Huber?s Starlight distillery in Indiana, for example, is providing hundreds of gallons of hand sanitizer to first responders, healthcare agencies, and others in the community. All told, more than 700 distillers have stepped up to help stop the spread COVID-19.
These spirits-makers have poured their energy into helping others.
But now, they could use some help themselves.
COVID-19 has forced restaurants, bars, and distillery tasting rooms across the country to close, significantly impacting revenue. And making hand sanitizer, which many distilleries are donating to charity or selling at cost, isn’t a long-term solution.
The spirits industry experienced a short-term boost as Americans stocked up on alcohol while preparing to shelter-in-place.
But this demand is expected to dissipate and doesn’t help restaurant owners and small distilleries, whose now-closed tasting rooms generate 40 percent of their total sales.
Many craft distilleries have been forced to lay off workers or suspend production.
And some are wrestling with the decision to shut down permanently.
Overall, the distilled spirits industry and its supply chain accounted for more than $190 billion in GDP in 2018.
The industry directly employs 848,000 people and is responsible for nearly twice as many jobs overall — from farmers who supply grain, fruit and vegetables; to warehouse operators, distributors and truck drivers; to glassmakers who supply bottles. Jobs across this supply chain are now in jeopardy.
Obviously, the stimulus measures Congress has passed will help.
The forgivable loans for small businesses and the streamlined underwriting process could provide short-term relief.
But we’ll need industry-specific measures to ensure speedy and permanent recovery.
For starters, suspending federal excise taxes for the 2020 calendar year and making temporary reduced rates permanent would bring significant relief to the industry.
Such measures would provide distillers with the liquidity needed to keep their distilleries running and employees working.
Here’s how. The federal government collects a tax on spirits based on the amount of alcohol in the product.

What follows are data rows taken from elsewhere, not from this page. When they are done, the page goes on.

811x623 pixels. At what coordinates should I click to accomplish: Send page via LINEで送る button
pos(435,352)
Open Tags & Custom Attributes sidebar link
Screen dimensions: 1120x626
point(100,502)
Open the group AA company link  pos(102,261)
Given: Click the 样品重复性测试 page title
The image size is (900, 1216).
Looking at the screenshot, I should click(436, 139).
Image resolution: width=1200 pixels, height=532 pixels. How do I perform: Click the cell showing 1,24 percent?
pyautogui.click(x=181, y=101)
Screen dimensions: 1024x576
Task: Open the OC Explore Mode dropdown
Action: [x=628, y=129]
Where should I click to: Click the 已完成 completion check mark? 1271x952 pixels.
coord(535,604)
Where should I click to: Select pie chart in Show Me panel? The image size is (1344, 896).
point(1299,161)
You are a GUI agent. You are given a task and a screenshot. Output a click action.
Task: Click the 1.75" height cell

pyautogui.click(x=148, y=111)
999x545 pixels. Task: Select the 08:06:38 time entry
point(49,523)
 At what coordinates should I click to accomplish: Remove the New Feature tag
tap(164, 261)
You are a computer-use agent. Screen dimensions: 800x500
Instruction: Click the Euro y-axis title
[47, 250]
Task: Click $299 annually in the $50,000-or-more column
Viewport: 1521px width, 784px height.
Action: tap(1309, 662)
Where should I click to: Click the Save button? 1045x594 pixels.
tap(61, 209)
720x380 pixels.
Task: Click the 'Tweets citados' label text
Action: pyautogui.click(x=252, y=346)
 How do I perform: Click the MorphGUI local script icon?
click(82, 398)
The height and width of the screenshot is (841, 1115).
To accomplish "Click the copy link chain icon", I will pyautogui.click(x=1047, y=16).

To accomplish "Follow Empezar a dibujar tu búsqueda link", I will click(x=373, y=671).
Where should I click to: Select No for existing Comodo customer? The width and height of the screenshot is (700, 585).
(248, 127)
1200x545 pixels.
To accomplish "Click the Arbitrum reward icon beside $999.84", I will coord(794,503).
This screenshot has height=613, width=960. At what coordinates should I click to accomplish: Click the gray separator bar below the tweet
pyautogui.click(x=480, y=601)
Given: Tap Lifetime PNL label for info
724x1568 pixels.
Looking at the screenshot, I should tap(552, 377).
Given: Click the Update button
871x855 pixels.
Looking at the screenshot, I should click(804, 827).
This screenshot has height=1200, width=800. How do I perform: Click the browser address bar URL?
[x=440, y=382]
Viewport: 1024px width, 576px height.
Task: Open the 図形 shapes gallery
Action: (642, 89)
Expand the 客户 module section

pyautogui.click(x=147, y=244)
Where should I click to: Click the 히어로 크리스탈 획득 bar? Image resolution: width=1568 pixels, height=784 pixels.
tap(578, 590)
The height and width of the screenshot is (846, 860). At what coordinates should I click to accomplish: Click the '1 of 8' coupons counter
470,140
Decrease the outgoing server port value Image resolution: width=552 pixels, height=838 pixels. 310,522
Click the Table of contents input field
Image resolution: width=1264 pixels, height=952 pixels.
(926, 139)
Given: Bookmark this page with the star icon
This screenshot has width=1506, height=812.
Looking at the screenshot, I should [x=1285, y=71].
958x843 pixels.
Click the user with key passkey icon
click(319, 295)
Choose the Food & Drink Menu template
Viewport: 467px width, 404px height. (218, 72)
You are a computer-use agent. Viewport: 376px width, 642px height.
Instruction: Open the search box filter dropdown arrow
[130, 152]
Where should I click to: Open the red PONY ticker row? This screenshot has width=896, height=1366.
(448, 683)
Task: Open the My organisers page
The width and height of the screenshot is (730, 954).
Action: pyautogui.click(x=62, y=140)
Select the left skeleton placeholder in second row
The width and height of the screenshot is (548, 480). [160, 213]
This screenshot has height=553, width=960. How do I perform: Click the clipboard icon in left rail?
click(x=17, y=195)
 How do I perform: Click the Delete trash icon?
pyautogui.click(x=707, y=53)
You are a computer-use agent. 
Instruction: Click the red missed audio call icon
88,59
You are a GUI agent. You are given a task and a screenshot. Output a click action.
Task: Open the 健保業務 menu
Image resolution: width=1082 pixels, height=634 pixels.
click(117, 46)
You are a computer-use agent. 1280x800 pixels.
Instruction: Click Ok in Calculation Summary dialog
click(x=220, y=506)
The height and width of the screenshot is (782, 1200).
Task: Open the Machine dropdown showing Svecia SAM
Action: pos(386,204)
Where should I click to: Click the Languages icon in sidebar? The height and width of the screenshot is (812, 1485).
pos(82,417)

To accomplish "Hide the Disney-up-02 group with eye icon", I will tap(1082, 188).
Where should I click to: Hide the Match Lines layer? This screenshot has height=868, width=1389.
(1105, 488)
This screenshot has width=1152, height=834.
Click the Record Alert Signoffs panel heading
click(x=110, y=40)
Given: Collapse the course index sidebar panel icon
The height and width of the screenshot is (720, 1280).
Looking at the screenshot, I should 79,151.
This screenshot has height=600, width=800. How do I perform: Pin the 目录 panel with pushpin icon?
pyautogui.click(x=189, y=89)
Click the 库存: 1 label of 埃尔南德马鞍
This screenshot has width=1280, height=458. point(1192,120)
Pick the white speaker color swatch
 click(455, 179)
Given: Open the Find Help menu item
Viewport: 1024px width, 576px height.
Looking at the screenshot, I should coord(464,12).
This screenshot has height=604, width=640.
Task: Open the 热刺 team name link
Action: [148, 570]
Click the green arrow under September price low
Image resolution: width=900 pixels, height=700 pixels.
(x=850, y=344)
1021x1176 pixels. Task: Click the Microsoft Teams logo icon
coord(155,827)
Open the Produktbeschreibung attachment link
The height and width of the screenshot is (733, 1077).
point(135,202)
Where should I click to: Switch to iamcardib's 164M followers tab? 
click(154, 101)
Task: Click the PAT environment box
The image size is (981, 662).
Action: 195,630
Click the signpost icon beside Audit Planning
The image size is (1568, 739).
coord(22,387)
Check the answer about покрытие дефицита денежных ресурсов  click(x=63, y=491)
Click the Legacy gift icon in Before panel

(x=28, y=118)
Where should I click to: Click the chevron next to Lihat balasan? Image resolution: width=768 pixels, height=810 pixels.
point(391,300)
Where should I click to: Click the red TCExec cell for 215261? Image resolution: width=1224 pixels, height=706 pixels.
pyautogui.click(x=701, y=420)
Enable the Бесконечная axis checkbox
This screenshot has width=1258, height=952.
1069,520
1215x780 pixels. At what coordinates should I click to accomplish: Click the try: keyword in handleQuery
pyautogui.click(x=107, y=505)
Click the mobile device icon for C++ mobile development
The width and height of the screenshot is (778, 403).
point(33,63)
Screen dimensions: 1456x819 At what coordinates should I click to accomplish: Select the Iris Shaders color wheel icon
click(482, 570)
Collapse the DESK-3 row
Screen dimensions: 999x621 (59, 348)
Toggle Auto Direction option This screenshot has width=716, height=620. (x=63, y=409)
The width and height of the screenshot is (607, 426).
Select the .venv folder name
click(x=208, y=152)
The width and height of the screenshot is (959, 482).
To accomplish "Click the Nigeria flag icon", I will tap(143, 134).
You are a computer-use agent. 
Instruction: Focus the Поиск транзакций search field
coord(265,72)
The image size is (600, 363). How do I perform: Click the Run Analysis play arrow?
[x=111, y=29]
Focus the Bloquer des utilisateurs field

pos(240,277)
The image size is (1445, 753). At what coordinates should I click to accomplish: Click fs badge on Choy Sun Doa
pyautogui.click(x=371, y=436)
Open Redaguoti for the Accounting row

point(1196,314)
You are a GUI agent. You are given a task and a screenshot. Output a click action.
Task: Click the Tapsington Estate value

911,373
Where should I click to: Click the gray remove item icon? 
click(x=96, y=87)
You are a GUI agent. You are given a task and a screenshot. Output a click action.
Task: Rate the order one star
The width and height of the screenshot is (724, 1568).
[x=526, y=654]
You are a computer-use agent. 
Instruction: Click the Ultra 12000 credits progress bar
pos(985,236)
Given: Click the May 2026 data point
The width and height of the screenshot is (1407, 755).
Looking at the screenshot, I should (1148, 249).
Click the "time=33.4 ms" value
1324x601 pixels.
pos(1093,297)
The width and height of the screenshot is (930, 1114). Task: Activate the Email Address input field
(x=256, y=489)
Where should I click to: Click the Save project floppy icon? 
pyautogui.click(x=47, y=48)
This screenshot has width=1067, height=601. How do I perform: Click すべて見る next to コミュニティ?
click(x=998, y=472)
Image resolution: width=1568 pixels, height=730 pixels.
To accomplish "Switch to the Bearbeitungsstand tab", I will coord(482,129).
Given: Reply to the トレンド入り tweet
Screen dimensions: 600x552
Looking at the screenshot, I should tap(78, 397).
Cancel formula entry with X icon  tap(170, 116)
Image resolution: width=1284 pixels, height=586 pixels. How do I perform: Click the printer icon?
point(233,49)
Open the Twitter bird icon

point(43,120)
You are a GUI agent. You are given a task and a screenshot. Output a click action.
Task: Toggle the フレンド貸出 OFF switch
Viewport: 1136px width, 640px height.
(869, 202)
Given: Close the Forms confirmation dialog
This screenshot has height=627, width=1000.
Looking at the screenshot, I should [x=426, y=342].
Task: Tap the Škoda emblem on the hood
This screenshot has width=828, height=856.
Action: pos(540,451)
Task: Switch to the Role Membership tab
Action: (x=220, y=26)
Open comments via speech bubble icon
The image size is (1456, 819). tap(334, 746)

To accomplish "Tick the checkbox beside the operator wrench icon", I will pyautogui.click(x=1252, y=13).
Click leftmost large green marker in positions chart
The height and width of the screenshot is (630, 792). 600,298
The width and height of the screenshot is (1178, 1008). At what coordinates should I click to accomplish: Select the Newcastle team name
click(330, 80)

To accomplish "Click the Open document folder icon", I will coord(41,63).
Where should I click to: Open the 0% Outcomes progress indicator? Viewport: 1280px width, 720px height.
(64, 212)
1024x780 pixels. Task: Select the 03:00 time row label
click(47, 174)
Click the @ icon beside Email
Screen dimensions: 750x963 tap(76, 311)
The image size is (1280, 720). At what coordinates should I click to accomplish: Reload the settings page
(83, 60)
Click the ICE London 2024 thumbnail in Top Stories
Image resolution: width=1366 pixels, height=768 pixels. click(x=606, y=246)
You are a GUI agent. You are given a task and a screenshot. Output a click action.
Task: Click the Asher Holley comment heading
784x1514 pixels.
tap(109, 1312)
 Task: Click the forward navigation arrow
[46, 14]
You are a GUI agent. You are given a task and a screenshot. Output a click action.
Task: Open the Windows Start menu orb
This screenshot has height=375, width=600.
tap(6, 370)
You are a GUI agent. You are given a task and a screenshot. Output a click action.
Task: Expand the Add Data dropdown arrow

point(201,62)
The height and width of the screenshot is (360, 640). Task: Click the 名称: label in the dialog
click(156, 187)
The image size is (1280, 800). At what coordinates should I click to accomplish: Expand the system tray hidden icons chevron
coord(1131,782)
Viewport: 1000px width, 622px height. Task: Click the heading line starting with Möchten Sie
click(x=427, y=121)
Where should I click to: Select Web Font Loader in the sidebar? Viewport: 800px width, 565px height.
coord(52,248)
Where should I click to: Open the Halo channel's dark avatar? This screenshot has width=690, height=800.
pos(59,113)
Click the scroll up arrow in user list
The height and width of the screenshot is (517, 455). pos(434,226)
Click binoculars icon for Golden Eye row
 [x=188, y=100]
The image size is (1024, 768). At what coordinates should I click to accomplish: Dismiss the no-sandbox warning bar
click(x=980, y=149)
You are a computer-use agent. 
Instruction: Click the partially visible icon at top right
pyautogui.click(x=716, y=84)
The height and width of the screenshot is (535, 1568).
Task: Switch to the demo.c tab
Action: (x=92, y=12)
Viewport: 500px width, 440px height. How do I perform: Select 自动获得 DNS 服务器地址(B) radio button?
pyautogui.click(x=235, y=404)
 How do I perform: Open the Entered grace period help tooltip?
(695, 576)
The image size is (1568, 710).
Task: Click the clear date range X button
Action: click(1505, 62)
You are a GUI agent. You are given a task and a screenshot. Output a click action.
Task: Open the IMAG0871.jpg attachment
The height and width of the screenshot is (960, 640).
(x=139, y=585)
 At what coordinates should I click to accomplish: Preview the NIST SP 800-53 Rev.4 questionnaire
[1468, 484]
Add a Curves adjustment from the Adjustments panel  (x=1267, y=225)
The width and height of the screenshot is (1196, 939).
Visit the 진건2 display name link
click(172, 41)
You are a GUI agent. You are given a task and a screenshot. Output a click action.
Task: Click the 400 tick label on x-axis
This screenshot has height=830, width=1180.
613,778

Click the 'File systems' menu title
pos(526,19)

The rate is generally $13.50 per “proof-gallon,” one gallon of liquid of 100-proof (50 percent alcohol) strength. Under the circumstances, waiving the excise tax for 2020 would be a smart move.
The administration should also keep reduced excise tax rates in place. Many Americans have noticed an influx of craft spirits at their local markets and in their communities over the last couple of years.
One key reason was the 2017 tax reform package, which included the Craft Beverage Modernization and Tax Reform Act.
The provision lowered the excise tax to $2.70 per proof-gallon for the first 100,000 proof gallons — a huge boost to entrepreneurship in the industry.
The original tax cut was for two years, but last year Congress extended it through 2020.
Thanks to a scheduled tax increase in January 2021, many distillers fear that by American life returns to normal, their federal taxes will climb 400 percent.
Over 70 members of the U.S. Senate and 342 members of the House have co-sponsored legislation to make lower rates permanent.
The more Congress can do now to reduce future uncertainty, the quicker businesses will rebuild once the pandemic ends.
Chris Swonger is president and CEO of the Distilled Spirits Council of the United States.